On August 23, 2010, WAGM renovated its news and weather set but kept the same music theme and graphics package. Unlike most CBS affiliates, WAGM does not air a newscast weeknights at 5. When the Fox channel first launched, it replayed the morning broadcast originally at 8 a.m. This was eventually moved to 9 a.m. and then dropped altogether at some point.

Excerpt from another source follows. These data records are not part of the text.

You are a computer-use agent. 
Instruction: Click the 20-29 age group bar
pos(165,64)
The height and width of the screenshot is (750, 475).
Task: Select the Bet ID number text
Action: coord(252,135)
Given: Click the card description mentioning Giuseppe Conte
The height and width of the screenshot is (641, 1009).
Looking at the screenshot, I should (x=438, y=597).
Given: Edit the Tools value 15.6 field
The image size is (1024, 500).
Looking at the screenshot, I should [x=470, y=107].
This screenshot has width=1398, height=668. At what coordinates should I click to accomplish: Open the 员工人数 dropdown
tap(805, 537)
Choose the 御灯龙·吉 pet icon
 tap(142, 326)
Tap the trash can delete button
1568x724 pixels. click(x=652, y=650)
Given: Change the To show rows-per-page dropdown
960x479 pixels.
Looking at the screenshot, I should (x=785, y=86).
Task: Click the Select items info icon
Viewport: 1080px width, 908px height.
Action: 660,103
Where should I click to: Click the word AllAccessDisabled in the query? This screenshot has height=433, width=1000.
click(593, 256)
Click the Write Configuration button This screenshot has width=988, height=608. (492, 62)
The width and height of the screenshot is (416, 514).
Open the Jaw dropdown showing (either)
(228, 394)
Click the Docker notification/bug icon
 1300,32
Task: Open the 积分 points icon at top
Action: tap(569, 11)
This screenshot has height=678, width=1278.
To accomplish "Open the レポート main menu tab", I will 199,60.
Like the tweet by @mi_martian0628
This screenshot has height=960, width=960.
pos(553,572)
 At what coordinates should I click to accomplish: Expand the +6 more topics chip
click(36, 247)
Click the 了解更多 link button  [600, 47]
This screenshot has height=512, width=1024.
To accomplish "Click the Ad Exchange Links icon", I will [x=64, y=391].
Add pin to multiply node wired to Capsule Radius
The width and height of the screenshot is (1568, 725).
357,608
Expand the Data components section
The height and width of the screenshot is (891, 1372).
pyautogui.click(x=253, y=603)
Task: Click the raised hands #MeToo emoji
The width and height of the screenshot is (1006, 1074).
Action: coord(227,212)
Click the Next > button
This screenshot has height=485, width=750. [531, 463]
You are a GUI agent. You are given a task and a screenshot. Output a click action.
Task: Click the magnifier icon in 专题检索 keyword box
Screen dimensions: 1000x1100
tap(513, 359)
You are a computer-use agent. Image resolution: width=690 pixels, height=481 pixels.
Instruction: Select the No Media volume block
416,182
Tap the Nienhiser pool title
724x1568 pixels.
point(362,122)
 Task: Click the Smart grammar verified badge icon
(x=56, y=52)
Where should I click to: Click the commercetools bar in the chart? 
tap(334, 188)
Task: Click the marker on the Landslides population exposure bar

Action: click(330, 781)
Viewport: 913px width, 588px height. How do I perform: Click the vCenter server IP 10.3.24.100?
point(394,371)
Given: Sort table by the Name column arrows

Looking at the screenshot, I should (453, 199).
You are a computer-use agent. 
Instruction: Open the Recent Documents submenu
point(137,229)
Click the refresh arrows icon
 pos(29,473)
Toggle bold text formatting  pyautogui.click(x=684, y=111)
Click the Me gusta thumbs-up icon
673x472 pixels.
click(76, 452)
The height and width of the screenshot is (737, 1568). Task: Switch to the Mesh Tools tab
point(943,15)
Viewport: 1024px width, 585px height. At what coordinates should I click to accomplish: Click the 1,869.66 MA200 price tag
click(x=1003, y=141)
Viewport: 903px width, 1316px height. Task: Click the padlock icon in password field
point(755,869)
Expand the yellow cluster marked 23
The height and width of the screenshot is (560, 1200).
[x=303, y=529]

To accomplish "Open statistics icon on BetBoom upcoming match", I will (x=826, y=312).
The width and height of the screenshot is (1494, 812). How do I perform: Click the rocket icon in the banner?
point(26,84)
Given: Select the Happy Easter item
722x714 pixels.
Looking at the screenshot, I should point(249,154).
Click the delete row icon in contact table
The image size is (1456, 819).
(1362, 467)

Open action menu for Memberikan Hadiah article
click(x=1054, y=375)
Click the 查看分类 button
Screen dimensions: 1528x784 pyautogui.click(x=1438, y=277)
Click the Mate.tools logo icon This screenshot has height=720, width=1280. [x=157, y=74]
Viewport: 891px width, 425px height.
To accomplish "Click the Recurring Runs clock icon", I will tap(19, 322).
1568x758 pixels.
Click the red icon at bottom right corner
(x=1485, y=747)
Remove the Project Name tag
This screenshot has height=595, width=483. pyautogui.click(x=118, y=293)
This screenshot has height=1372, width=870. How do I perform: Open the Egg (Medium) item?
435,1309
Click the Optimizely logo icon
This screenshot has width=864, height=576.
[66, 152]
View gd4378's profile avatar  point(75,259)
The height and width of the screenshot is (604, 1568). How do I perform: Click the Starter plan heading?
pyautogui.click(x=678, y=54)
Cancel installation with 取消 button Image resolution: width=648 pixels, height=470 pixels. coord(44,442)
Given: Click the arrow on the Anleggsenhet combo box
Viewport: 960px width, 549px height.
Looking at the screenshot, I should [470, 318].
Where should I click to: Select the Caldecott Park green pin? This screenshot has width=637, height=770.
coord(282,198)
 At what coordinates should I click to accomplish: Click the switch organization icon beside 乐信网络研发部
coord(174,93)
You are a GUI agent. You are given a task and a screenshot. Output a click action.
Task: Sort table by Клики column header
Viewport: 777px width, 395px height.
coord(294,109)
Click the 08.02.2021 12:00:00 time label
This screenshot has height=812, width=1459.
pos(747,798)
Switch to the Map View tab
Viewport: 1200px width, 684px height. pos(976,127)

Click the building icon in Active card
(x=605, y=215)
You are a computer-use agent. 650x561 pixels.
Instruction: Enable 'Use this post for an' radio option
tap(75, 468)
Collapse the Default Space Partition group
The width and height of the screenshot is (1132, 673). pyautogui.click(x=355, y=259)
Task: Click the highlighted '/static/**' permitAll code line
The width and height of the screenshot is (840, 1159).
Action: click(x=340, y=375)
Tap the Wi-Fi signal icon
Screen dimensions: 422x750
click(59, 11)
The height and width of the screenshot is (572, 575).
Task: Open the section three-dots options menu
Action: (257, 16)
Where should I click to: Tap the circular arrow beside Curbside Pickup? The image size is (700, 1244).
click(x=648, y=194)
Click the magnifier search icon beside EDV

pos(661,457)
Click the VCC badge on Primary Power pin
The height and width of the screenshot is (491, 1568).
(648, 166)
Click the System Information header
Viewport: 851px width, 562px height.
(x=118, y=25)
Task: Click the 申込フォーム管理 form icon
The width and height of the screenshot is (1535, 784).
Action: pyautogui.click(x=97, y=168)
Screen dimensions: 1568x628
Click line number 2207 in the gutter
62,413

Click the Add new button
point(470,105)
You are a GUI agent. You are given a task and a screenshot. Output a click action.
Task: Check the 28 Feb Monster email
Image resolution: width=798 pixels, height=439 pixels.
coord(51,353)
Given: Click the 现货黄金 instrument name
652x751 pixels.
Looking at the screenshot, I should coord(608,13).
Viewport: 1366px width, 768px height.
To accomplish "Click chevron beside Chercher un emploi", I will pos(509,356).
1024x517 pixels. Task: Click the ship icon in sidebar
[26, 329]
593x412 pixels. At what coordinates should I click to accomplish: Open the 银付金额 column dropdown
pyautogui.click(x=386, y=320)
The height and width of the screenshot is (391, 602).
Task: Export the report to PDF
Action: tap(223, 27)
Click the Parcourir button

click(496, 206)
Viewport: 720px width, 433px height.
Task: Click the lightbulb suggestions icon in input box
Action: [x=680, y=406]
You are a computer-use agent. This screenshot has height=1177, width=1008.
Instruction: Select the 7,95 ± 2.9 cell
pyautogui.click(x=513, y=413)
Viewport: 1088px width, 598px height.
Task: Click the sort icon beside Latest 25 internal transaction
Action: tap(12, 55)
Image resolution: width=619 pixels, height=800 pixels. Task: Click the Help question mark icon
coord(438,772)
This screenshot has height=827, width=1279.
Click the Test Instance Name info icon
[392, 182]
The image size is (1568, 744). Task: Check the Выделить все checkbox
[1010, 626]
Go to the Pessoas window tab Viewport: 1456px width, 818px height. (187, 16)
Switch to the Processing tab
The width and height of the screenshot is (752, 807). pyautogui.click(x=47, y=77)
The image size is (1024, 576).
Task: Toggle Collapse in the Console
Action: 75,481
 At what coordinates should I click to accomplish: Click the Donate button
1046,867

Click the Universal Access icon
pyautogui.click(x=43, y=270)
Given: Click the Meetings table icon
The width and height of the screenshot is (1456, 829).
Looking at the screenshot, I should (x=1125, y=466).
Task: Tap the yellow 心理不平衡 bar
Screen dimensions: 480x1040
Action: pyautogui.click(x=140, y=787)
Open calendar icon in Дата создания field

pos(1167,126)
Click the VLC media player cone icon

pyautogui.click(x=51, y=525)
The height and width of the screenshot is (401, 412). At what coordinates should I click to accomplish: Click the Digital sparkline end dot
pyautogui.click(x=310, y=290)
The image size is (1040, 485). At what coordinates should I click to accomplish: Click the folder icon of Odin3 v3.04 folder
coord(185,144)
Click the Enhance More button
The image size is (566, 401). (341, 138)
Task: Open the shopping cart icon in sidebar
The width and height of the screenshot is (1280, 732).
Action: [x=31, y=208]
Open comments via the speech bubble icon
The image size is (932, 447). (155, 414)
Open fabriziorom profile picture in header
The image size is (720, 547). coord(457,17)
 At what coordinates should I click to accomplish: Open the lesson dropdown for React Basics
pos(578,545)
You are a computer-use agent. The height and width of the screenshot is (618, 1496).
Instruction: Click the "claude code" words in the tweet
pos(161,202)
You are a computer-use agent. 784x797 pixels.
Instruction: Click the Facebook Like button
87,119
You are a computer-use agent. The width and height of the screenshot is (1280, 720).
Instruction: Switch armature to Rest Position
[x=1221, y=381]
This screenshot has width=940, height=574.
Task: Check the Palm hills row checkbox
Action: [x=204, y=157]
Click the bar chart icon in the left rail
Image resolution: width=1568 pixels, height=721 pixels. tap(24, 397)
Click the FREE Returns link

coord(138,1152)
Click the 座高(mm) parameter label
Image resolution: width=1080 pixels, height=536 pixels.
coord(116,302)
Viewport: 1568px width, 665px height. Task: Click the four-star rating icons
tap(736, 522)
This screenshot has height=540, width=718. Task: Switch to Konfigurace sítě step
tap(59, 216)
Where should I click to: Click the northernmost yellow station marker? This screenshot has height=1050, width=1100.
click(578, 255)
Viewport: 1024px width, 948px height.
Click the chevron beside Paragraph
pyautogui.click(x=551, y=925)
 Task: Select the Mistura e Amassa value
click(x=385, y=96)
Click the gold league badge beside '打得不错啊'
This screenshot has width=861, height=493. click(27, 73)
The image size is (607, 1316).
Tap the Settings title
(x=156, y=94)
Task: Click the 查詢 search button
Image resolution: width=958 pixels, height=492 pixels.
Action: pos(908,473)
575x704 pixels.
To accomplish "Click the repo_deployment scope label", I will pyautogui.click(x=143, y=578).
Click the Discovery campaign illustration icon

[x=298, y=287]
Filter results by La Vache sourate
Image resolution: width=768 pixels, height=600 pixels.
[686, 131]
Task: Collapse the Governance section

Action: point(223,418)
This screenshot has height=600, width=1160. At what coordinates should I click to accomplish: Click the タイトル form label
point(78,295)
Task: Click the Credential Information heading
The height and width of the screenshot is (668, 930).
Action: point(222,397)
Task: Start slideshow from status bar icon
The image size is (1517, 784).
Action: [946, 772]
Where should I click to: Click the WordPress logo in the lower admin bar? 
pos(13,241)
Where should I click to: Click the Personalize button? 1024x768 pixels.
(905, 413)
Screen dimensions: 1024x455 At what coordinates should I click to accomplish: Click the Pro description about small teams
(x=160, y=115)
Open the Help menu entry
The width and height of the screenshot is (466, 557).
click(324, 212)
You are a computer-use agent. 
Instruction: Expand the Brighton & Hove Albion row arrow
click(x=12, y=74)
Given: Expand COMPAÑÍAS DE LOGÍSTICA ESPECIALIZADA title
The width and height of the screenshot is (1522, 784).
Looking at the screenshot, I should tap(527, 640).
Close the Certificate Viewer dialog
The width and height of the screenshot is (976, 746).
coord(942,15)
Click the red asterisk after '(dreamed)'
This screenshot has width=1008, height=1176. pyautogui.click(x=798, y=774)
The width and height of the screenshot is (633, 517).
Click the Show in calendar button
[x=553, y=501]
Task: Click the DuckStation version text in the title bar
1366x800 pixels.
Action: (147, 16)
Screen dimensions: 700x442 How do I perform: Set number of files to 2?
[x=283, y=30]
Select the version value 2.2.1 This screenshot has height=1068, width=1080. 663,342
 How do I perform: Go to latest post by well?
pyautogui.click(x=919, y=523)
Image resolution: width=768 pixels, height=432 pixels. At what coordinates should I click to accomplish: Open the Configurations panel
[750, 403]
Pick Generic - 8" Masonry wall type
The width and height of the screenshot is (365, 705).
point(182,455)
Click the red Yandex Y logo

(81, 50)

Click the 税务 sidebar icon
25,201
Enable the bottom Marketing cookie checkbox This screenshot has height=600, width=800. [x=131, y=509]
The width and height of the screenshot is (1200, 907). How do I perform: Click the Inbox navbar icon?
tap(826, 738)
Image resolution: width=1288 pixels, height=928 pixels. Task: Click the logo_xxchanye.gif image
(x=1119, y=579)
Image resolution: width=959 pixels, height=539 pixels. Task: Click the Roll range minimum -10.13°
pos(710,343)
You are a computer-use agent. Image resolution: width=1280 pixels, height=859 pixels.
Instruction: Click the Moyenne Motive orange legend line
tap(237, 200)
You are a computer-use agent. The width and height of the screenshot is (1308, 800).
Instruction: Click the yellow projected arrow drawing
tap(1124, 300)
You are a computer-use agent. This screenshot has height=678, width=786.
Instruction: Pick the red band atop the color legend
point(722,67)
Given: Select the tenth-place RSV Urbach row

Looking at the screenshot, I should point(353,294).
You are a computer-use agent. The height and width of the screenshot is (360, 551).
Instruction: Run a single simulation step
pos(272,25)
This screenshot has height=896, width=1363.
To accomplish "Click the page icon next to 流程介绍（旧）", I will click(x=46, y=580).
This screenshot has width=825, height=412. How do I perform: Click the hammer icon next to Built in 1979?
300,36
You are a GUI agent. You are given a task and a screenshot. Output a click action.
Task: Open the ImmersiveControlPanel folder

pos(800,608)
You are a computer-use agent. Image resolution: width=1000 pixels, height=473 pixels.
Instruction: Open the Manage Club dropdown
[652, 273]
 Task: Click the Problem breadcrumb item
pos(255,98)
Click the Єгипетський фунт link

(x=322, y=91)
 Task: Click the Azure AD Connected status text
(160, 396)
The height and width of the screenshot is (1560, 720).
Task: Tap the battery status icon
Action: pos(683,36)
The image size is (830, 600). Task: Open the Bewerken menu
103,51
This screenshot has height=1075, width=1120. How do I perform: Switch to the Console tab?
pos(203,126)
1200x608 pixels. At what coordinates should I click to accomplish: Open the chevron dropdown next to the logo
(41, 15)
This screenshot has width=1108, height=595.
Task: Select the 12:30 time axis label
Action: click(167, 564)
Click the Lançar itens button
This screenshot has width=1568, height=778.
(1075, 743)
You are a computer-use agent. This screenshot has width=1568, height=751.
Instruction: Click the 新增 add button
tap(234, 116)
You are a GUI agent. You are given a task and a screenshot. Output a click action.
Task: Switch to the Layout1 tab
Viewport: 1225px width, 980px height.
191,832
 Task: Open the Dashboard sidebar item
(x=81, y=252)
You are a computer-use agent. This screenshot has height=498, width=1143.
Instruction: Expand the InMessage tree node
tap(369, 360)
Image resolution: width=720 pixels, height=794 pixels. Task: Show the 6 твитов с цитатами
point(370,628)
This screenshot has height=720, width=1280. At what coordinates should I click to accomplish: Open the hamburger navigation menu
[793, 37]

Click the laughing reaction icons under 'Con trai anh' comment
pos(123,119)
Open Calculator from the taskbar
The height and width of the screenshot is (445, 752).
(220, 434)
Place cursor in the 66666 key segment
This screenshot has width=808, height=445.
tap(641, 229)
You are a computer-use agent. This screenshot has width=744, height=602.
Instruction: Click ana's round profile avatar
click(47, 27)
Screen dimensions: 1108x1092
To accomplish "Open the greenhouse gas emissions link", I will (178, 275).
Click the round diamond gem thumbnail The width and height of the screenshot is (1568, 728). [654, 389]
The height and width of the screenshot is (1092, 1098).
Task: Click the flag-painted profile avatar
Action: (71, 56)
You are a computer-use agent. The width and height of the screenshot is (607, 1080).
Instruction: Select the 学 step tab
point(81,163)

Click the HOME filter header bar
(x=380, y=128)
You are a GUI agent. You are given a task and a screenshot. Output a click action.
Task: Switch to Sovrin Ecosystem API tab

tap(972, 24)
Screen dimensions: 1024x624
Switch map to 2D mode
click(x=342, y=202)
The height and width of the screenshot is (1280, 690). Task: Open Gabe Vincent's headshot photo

In November 2024, Gray Media eliminated the station's locally produced weekday morning newscast, in favor of simulcasting the morning newscast from WABI in Bangor. The other newscasts on WAGM would remain produced in Presque Isle.

==Technical information==
===Subchannels===
The station's signal is multiplexed:

Subchannels of WAGM-TV
| Subchannel | Res.Tooltip Display resolution | Short name | Programming |
|---|---|---|---|
| 8.1 | 1080i | WAGM-HD | CBS |
| 8.2 | 720p | WAGMFOX | Fox |
| 8.3 | 480i | WAGMCW | The CW Plus |

===Former translators===
A translator signal, W16DA-D in Fort Kent, changed its call letters to WWPI-LD on June 3, 2019, after Gray Television filed with the FCC on May 21 for a construction permit to move the translator's city of license from Fort Kent to Presque Isle (the FCC granted that CP on August 7). WWPI-LD then fell silent and returned to the air January 7, 2020, as an NBC affiliate.

A second translator, W02AU-D (channel 2) in St. Francis, used to transmit from the north of Back Settlement and was licensed to the St. Francis Chamber of Commerce; however, on June 4, 2016, the FCC deleted W02AU-D from its database.

A third translator, W11AY-D (channel 11) in St. John Plantation was licensed to the Town of St. John; however, on January 11, 2023, the FCC cancelled W11AY-D's license.